__ABOUT THIS EXERCISE__: Copy the lines below exactly. Start at the first and finish with the line containing "Switch to the 注释 ribbon tab".

__THE RECORDS__:

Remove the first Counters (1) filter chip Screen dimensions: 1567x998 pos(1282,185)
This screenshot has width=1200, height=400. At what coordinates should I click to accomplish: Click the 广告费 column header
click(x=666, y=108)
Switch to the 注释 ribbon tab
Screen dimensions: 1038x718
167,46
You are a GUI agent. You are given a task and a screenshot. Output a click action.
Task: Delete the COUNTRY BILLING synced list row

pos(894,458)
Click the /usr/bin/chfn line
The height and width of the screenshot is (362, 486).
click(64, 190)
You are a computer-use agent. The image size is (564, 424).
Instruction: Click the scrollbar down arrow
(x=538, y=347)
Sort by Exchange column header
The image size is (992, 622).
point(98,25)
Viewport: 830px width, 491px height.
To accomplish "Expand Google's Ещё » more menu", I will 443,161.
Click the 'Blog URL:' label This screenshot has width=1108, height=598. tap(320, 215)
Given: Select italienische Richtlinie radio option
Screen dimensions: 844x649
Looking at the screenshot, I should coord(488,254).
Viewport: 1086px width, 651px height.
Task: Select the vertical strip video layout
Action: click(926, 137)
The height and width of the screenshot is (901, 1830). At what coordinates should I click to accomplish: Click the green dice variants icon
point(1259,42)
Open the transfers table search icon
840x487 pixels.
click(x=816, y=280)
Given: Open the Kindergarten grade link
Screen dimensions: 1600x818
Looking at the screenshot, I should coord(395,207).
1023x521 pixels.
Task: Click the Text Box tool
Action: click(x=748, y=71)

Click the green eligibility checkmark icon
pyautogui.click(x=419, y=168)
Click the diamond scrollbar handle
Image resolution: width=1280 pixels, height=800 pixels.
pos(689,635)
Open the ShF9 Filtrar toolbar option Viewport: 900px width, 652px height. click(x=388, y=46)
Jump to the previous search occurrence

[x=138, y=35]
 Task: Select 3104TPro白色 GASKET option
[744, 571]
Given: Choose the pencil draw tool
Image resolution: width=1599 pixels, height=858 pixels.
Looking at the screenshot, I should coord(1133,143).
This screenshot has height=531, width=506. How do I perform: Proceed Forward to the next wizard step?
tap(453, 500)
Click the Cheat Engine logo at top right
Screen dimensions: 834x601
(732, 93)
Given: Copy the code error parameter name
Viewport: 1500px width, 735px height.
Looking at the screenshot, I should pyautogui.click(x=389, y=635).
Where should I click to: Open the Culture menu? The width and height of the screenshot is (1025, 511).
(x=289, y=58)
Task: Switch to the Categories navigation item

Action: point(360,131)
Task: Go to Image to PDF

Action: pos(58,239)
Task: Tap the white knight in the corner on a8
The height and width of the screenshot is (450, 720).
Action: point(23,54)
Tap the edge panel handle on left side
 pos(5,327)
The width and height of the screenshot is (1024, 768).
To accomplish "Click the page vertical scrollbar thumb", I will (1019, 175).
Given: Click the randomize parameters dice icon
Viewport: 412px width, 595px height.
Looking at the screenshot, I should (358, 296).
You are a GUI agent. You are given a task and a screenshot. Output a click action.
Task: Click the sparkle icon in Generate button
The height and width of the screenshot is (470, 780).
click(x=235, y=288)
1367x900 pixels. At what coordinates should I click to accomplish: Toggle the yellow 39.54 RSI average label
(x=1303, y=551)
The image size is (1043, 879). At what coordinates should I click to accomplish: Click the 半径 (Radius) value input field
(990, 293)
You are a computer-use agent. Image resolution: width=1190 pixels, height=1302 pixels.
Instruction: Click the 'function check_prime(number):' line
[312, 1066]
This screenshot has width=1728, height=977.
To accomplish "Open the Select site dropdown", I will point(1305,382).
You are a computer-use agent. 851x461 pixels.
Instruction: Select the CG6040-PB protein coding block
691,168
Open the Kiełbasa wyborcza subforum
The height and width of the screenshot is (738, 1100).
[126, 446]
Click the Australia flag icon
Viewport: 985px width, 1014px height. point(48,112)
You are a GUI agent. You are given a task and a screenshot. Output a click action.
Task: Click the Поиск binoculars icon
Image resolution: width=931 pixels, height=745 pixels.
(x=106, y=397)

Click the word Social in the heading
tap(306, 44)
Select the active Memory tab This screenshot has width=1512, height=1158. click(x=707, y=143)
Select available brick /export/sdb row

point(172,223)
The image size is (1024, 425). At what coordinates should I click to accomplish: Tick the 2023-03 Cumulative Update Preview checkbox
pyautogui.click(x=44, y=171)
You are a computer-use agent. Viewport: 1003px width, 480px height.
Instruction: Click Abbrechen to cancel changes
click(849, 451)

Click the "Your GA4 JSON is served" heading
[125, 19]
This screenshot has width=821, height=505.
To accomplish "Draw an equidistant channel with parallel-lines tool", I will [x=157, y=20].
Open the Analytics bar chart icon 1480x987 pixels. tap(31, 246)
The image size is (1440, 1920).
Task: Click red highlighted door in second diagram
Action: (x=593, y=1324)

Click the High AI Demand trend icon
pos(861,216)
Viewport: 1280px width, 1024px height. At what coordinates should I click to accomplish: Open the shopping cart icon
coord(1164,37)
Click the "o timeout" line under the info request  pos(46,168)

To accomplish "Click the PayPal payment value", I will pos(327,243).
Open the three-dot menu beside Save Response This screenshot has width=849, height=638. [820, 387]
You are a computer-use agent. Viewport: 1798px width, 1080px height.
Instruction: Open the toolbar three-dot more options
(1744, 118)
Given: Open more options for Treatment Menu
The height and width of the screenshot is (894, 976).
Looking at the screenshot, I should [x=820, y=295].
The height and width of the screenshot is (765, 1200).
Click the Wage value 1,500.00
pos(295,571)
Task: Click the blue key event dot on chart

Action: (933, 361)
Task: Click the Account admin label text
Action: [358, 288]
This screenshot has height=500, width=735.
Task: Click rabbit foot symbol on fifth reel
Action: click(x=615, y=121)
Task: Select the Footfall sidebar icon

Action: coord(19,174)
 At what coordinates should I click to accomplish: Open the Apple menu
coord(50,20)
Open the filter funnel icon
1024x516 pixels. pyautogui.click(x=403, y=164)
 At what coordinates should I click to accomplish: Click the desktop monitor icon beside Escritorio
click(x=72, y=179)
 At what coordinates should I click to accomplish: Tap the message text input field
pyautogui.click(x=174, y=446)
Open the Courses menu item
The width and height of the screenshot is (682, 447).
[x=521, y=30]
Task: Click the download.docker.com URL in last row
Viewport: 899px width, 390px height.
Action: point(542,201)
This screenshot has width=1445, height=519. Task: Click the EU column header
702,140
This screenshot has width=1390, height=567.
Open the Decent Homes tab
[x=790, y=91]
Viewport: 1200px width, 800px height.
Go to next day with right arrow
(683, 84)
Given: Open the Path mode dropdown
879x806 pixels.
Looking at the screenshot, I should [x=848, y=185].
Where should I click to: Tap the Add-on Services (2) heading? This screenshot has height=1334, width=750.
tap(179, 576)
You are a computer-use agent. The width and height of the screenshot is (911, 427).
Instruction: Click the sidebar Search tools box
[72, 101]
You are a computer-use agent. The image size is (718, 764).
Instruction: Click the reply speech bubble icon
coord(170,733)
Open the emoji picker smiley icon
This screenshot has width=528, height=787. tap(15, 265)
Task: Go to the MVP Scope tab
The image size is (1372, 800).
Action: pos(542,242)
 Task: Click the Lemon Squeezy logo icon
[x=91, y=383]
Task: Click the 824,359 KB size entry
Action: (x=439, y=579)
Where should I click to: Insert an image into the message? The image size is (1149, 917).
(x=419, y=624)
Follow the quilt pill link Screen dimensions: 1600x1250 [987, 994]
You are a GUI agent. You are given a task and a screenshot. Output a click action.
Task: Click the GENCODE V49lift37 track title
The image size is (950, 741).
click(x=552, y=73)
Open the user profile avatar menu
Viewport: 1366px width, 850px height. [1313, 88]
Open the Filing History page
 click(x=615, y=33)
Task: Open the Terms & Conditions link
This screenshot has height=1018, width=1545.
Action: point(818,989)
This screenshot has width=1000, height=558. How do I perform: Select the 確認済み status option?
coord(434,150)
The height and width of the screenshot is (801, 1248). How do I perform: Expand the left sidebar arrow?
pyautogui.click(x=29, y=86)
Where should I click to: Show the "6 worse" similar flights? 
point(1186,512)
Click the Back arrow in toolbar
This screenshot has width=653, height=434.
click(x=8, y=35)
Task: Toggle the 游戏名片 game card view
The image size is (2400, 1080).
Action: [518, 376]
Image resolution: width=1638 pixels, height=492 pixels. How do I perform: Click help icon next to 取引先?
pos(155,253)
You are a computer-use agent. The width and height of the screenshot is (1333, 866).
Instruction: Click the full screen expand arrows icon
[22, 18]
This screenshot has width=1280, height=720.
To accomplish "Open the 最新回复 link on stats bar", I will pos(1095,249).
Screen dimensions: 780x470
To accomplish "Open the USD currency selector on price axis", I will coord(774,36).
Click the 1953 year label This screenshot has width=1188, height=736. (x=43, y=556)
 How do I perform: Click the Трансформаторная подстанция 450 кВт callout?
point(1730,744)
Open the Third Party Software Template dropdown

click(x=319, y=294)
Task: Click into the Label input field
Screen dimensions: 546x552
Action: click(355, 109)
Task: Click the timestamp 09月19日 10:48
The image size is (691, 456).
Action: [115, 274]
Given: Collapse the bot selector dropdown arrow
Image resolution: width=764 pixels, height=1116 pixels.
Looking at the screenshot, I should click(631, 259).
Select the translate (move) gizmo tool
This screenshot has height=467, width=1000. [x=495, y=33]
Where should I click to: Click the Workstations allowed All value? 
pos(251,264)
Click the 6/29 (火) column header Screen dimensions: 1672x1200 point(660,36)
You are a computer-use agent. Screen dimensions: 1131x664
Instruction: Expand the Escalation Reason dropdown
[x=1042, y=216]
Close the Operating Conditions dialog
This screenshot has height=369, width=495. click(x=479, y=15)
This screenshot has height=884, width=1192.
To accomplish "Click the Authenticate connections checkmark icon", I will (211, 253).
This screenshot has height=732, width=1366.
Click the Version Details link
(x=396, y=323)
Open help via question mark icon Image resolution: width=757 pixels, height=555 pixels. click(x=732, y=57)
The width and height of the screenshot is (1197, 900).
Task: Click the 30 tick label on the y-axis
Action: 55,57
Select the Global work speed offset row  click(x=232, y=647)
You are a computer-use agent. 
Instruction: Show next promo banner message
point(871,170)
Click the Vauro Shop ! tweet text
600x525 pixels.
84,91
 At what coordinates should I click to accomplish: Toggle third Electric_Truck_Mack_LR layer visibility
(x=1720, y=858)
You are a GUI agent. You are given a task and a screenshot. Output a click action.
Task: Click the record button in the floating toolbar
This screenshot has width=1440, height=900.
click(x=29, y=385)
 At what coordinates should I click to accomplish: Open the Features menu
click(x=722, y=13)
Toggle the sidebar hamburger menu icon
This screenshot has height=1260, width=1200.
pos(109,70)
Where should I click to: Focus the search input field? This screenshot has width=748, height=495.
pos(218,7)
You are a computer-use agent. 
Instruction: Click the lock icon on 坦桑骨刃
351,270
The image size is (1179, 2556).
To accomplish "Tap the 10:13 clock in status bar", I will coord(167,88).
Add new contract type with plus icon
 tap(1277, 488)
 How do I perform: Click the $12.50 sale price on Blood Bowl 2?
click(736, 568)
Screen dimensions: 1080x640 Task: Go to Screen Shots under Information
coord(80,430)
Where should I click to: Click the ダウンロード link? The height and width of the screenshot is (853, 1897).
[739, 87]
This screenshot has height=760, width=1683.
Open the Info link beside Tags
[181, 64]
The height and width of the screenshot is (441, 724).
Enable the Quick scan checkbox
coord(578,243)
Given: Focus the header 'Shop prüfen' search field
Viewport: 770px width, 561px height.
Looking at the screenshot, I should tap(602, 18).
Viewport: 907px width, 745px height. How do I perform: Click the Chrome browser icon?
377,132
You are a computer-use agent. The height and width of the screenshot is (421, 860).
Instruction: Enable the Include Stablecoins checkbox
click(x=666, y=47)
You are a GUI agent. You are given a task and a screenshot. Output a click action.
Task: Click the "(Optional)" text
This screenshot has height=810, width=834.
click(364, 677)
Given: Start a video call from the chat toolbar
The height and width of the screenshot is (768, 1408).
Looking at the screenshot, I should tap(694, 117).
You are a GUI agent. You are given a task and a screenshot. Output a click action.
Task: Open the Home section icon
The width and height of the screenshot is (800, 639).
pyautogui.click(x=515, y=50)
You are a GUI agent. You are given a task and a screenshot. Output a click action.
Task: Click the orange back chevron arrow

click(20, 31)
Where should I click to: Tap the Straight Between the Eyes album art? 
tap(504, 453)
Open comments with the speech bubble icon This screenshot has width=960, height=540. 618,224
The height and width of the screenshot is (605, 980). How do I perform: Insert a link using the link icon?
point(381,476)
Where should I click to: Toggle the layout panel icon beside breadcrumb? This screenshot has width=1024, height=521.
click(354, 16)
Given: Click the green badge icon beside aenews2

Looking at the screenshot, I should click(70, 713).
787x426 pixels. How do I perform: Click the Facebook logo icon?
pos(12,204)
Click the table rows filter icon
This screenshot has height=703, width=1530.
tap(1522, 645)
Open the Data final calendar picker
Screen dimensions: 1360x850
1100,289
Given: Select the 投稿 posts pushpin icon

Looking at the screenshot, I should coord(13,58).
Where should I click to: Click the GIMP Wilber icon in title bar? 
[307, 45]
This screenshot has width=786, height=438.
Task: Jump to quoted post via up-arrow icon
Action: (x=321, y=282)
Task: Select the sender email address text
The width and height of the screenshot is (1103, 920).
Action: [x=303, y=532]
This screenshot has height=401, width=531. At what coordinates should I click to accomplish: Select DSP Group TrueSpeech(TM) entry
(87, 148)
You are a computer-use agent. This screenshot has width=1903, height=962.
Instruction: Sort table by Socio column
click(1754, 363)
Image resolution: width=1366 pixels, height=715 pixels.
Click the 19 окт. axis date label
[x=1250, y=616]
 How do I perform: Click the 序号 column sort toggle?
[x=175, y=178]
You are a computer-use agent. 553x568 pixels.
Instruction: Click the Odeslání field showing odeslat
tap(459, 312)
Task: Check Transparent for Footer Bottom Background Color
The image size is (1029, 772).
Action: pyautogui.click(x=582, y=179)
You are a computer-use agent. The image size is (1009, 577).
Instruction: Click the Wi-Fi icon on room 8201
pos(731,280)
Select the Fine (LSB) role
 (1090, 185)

__RESULT__:
Remove the first Counters (1) filter chip Screen dimensions: 1567x998 pos(1282,185)
This screenshot has width=1200, height=400. At what coordinates should I click to accomplish: Click the 广告费 column header
click(x=666, y=108)
Switch to the 注释 ribbon tab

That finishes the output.